## DESCRIPTION OF THE TASK
Extract every line of the items below that contains the string "computer". Only matches with the same capitalization count.

## ENTRIES SUPPLIED

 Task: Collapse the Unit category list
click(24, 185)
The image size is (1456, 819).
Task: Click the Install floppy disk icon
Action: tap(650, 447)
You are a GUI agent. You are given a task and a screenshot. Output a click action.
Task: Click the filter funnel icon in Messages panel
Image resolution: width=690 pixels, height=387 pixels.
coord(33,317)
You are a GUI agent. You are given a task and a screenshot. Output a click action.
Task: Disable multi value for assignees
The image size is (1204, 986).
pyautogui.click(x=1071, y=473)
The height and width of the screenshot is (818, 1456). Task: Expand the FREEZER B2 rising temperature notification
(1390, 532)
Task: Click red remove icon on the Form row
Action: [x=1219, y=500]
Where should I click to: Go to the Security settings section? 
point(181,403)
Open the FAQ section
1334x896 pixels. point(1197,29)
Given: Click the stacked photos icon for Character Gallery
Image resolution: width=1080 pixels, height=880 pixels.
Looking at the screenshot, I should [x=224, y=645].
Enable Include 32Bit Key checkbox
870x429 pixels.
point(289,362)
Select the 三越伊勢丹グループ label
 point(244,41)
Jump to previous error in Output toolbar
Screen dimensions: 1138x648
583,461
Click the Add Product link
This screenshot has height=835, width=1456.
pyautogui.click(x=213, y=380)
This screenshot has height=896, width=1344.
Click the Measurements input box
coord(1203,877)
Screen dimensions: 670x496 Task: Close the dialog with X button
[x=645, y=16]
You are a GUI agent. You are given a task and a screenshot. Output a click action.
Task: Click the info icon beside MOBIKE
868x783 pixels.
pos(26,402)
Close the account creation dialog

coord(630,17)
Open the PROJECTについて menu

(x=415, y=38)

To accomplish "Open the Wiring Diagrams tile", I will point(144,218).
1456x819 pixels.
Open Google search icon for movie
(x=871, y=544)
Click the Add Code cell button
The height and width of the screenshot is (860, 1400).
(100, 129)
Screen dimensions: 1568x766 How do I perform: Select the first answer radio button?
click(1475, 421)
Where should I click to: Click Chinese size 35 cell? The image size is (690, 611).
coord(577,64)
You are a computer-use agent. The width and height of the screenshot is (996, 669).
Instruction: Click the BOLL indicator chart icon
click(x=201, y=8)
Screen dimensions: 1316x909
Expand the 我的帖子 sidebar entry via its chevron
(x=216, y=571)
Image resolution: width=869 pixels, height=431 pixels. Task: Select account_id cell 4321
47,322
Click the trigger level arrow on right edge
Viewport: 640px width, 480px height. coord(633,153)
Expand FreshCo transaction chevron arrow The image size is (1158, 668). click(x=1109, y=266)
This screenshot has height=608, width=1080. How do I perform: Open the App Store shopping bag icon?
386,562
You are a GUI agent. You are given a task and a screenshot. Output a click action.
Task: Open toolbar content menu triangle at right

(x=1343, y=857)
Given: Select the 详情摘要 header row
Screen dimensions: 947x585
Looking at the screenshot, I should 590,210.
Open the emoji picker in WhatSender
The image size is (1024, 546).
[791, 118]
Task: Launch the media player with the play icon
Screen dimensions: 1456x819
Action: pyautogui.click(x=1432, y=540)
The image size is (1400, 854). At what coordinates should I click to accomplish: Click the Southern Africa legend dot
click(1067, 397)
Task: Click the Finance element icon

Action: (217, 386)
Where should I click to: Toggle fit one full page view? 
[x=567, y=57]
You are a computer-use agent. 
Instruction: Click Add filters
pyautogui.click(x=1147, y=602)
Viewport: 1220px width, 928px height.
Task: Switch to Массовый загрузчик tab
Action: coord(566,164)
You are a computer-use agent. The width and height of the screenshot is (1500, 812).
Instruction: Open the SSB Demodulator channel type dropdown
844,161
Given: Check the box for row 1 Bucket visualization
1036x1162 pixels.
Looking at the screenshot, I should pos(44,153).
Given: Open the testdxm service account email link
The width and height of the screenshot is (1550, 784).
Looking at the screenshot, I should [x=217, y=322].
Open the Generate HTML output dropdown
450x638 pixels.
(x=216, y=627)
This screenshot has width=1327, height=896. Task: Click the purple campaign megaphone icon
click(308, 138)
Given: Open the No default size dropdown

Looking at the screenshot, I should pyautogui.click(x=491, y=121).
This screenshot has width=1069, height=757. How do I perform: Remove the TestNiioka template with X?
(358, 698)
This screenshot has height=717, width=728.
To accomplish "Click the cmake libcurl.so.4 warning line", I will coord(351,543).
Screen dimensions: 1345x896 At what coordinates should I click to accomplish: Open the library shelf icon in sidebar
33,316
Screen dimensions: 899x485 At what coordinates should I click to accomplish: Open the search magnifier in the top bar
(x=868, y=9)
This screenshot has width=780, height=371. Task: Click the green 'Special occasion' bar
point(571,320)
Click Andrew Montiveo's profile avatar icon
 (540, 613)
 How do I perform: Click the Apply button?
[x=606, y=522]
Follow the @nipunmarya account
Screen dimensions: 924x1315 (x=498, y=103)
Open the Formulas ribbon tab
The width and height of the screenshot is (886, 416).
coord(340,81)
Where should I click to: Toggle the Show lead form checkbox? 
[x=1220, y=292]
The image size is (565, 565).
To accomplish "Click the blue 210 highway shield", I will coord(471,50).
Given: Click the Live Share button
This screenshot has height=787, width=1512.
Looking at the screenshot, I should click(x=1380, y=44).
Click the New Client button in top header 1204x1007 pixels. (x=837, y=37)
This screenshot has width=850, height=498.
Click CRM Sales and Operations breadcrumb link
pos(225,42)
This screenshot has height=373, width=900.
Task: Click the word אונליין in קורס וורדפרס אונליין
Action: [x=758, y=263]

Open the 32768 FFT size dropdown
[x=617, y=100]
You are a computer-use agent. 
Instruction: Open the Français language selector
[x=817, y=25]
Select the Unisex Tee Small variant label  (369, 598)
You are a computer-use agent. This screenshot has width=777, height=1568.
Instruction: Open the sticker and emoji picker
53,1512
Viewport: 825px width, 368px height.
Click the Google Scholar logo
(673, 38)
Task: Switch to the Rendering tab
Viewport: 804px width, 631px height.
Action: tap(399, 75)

## OUTPUT OF THE TASK
You are a computer-use agent. The width and height of the screenshot is (996, 669).
You are a computer-use agent. 
You are a computer-use agent. The width and height of the screenshot is (1500, 812).
You are a computer-use agent. 
You are a computer-use agent. This screenshot has width=777, height=1568.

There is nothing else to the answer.